▶ WHAT YOU WILL DO:
Reproduce precisely the lines of the listing below, starting with the line that contains "This screenshot has height=391, width=690." and stopping after the line that contains "Task: Expand the CRM sidebar menu"; include nothing else.

▶ MATERIAL FOR THIS TASK:

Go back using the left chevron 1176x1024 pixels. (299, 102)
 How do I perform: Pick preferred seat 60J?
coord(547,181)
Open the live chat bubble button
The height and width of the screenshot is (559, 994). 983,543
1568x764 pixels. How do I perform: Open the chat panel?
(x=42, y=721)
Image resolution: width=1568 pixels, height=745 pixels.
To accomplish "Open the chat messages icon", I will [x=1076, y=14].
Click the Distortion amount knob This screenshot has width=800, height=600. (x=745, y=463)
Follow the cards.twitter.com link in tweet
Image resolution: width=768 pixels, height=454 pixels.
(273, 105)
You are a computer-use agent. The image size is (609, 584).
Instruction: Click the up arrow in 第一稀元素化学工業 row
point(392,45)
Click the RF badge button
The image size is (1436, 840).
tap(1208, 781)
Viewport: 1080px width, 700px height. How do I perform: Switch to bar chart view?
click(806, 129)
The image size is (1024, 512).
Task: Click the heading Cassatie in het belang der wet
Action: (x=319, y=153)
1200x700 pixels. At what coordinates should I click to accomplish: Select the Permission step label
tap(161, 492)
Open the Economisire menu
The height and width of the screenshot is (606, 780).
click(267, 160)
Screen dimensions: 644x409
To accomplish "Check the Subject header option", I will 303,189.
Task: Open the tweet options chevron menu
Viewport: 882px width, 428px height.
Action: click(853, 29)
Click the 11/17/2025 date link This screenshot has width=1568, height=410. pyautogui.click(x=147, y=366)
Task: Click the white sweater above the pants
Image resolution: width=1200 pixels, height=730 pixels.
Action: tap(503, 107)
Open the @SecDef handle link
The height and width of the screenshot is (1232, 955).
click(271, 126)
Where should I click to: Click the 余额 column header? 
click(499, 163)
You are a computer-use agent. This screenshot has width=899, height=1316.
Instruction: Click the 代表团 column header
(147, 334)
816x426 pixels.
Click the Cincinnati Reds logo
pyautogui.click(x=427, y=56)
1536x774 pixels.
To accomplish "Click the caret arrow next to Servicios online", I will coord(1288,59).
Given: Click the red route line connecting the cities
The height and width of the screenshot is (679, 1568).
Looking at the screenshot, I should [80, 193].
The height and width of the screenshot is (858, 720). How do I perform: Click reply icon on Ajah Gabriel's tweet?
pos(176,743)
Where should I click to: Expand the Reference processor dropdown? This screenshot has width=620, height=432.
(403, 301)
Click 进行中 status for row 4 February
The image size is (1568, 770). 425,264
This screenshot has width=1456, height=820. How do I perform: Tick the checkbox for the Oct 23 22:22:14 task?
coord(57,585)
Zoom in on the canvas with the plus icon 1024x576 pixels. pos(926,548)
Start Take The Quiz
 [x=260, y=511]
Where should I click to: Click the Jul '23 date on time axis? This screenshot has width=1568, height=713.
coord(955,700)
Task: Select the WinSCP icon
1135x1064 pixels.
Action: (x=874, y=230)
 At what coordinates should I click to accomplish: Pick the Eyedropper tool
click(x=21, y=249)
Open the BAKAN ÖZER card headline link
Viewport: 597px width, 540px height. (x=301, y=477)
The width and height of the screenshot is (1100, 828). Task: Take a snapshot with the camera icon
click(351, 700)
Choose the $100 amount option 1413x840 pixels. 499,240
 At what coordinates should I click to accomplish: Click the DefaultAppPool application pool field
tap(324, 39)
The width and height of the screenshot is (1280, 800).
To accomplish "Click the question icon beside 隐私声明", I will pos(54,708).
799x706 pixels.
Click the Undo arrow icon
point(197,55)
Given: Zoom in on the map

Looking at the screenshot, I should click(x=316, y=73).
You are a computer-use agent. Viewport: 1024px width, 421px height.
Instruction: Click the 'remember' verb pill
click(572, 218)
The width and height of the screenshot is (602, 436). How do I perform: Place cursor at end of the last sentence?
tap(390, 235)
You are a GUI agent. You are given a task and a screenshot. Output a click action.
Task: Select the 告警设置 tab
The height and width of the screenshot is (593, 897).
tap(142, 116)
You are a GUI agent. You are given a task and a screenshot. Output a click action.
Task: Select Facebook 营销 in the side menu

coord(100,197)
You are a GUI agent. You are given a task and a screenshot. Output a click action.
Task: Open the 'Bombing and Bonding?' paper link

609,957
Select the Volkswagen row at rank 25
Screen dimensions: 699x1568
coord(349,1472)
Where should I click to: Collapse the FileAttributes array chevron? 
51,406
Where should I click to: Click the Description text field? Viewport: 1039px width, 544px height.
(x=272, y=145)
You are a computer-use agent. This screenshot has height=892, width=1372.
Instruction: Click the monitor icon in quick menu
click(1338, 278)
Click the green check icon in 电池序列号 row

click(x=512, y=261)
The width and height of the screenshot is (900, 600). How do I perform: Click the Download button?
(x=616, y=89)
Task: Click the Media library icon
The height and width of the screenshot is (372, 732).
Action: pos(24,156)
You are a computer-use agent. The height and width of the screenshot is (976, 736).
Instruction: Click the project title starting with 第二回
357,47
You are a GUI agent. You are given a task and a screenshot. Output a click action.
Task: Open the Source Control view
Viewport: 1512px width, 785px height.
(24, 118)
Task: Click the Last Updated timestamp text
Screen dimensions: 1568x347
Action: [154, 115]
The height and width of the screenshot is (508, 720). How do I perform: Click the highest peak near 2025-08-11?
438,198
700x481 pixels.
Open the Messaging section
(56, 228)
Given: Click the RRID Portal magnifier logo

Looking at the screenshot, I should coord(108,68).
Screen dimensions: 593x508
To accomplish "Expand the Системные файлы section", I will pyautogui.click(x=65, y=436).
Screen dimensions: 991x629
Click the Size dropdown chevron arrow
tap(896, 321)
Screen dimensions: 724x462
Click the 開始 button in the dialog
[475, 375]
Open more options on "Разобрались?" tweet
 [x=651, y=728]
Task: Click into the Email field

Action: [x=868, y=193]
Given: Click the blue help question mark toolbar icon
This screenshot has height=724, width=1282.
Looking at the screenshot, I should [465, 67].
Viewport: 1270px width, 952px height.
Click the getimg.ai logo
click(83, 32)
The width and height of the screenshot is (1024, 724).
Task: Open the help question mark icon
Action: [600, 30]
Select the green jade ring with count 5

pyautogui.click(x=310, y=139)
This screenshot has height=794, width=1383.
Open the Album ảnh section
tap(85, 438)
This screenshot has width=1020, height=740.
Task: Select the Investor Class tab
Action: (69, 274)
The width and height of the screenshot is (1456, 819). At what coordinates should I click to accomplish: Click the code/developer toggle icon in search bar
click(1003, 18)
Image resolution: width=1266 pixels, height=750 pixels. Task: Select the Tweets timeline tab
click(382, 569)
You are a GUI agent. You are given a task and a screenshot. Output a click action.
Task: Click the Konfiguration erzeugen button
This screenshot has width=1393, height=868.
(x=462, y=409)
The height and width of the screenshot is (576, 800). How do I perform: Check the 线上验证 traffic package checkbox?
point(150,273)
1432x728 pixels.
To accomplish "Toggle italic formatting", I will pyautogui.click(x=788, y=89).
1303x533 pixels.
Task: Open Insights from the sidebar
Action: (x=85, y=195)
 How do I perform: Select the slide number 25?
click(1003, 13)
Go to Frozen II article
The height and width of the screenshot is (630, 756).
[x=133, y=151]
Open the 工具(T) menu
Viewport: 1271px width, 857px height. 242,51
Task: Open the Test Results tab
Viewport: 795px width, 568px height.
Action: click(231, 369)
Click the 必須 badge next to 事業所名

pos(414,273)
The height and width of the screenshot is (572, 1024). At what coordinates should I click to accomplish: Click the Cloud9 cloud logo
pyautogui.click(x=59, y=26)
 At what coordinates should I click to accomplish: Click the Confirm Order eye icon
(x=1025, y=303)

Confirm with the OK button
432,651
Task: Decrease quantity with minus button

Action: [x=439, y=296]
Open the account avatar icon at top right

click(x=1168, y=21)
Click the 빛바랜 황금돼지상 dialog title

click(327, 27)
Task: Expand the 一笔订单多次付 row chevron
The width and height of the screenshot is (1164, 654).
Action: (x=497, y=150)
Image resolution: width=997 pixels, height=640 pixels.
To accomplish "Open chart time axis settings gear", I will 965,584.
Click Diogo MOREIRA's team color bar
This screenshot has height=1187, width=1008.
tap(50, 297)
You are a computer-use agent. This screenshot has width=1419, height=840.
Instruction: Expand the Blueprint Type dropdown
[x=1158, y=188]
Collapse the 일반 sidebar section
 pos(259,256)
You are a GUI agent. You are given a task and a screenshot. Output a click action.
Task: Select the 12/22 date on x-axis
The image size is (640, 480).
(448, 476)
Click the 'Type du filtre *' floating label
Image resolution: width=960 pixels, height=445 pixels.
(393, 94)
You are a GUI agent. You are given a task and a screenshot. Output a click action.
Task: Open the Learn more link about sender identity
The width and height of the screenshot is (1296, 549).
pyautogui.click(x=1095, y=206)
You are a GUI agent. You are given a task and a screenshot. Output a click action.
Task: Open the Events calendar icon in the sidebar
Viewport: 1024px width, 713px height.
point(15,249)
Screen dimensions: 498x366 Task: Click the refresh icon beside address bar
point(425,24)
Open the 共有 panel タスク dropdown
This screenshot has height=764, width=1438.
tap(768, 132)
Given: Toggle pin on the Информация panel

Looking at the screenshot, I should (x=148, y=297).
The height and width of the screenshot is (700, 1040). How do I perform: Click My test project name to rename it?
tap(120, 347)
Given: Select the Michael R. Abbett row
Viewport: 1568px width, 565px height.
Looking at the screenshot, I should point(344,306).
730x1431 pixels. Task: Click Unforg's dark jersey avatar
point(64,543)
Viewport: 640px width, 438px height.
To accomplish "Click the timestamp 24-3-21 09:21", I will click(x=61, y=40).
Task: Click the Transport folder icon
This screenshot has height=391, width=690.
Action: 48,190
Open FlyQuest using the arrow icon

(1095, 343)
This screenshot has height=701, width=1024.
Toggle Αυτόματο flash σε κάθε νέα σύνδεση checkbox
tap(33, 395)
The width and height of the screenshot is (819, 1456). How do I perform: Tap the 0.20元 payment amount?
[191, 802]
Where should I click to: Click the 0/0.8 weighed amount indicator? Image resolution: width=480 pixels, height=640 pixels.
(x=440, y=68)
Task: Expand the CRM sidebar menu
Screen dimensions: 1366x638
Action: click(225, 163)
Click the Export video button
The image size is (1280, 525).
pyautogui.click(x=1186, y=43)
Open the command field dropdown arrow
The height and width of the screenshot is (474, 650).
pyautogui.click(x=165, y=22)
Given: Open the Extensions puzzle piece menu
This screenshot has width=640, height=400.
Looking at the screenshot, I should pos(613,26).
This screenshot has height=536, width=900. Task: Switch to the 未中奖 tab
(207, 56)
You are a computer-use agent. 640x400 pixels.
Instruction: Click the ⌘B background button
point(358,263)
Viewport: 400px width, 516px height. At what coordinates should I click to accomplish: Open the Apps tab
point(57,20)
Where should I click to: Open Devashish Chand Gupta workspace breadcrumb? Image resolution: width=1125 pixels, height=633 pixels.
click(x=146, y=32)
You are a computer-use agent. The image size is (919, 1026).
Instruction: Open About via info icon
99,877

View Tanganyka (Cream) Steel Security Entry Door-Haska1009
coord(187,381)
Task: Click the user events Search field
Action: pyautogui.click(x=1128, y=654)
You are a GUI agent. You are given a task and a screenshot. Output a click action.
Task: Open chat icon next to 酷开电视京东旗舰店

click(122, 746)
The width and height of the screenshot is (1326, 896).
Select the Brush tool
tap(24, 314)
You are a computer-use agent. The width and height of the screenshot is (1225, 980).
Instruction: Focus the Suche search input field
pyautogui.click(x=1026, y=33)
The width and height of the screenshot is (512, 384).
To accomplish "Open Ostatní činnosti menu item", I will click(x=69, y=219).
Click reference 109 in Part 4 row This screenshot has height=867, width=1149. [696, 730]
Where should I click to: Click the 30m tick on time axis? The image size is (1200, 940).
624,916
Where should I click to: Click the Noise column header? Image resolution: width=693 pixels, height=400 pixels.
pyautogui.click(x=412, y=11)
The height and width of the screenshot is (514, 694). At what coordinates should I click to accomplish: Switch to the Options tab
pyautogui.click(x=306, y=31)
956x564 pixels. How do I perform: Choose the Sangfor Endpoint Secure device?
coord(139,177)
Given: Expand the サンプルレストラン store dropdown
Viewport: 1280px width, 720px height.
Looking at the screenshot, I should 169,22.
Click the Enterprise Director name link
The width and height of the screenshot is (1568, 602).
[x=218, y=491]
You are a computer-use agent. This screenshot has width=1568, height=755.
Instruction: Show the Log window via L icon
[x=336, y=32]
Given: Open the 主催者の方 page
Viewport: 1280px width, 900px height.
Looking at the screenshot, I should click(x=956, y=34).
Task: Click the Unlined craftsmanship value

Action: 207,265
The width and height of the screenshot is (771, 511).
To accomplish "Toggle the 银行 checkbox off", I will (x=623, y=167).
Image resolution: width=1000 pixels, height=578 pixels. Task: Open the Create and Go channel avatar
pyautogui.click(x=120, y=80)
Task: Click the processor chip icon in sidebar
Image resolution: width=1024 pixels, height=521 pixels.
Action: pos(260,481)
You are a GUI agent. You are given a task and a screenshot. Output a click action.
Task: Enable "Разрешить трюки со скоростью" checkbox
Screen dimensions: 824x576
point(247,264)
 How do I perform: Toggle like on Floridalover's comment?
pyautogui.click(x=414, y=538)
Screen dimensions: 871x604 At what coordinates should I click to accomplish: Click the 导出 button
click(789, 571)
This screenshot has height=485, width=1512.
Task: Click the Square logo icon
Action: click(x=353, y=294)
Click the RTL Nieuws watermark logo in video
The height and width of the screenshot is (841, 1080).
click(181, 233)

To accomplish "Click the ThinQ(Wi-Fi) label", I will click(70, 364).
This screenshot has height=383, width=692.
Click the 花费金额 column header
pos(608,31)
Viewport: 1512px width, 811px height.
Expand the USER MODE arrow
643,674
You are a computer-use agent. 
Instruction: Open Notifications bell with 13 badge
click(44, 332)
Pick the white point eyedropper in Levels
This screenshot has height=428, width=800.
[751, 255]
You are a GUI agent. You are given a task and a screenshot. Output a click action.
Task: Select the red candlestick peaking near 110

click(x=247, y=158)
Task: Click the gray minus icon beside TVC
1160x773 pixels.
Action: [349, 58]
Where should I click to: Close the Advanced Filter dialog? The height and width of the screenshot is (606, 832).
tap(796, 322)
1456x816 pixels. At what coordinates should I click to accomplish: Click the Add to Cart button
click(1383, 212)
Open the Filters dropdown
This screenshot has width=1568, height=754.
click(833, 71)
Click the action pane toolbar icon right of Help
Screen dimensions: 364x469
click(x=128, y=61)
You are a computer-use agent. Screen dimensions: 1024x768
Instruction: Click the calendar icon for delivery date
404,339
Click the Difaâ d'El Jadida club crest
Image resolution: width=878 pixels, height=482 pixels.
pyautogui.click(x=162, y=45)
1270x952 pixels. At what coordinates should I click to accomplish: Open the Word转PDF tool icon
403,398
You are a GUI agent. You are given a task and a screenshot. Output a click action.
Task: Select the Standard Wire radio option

▶ TASK RESPONSE:
This screenshot has height=391, width=690.
Action: 48,190
Open FlyQuest using the arrow icon

(1095, 343)
This screenshot has height=701, width=1024.
Toggle Αυτόματο flash σε κάθε νέα σύνδεση checkbox
tap(33, 395)
The width and height of the screenshot is (819, 1456). How do I perform: Tap the 0.20元 payment amount?
[191, 802]
Where should I click to: Click the 0/0.8 weighed amount indicator? Image resolution: width=480 pixels, height=640 pixels.
(x=440, y=68)
Task: Expand the CRM sidebar menu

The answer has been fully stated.